Fifth, mandates and censorship are a growing concern given Biden’s rhetoric. Alongside the new “modernized” regulatory environment we saw Biden exploit the pandemic to impose mandates and strictures that not only cost business and families but also aimed at suppressing dissent on private platforms and services. The fusion of regulation and censorship matters even more now, as Biden tends to characterize people rigidly and single out flavors of extremist for vilification while failing to notice others in service of the “Unity” he invokes. The attacks on “misinformation” by the federal government become more dangerous as business and government intertwine, collude and conspire as noted above.
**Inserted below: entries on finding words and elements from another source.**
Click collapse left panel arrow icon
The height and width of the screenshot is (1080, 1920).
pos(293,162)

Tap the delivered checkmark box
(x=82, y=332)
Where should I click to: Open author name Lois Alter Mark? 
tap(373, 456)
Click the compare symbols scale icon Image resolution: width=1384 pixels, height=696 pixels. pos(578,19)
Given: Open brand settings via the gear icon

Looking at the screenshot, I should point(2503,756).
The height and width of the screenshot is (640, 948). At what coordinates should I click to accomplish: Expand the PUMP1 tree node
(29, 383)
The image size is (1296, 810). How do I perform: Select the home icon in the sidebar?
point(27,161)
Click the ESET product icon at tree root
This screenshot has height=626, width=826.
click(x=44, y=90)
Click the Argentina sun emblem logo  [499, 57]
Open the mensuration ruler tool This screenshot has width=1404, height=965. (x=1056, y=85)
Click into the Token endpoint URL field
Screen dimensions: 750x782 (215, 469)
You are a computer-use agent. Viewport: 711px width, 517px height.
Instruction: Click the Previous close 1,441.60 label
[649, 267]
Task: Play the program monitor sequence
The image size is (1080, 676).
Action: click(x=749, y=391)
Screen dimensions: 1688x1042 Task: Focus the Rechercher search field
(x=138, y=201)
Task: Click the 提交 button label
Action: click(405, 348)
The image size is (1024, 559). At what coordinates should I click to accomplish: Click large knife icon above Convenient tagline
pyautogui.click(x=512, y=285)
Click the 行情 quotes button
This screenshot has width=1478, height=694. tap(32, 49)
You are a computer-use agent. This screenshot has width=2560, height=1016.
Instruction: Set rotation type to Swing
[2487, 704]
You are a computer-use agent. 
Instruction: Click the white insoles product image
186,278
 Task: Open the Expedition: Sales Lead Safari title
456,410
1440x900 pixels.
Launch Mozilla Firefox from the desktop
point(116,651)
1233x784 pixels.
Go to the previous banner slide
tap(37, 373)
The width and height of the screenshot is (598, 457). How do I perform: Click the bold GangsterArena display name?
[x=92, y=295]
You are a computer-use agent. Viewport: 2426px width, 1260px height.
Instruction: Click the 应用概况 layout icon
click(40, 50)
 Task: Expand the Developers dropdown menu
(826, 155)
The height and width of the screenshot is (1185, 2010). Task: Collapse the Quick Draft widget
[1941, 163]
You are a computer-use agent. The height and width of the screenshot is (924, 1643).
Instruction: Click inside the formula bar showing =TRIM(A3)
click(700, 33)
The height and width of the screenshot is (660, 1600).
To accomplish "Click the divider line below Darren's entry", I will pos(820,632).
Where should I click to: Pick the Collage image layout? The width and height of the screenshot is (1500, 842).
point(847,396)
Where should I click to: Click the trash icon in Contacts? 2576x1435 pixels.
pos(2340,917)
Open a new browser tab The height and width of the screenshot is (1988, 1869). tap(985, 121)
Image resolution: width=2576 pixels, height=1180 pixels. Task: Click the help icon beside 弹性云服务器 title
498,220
Tellingly, the castigation of so-called misinformation is not ending with the contagion’s receding from the headlines, but is being adapted to protect other pet liberal causes like climate alarmism.

Let’s be clear: the duty of our government is to affirm and protect the right to dissent, not establish Disinformation Governance Boards. The Constitution allows us to work out for ourselves what is or is not misinformation and disinformation. It does not allow Biden and the WOG federal cohort to clamp down on people’s airing of expression. This has risen to a matter of urgent importance, as Biden also oversees a pandemic-fertilized escalation of surveillance that is broadening the federal government’s even longer-standing war on anonymity as such. This too is a threat to democracy.

Not letting anybody on the right who deserves it off the hook, something Biden said last night is applicable to himself and his administration: “Too much of what’s happening in our country today is not normal.” Radical progressism is itself “an extremism that threatens the very foundations of our republic,” to borrow another Biden speechwriter phrase.

The “Soul” speech represents the capstone of efforts to demonize as extremism the opposition to a relatively recent and extroardinary increase in the scale and scope of federal government intervention, and to intimidate and induce compliance with it. A major disappointment is the condoning of this by the media, which in daily press briefings does little to challenge Biden’s impulses but urges even more government control in just about every sphere of ordinary life. The New York Times, among many, is pleased with Biden’s shift from “compromise to combat.”

Biden said in Philadelphia that “We’re all called, by duty and conscience, to confront extremists who will put their own pursuit of power above all else.” Few are the pursuits of power that match the scale of Biden’s own “whole-of-government” ambitions.

Biden was better when he said, “We, the people, have burning inside each of us the flame of liberty that was lit here at Independence Hall.”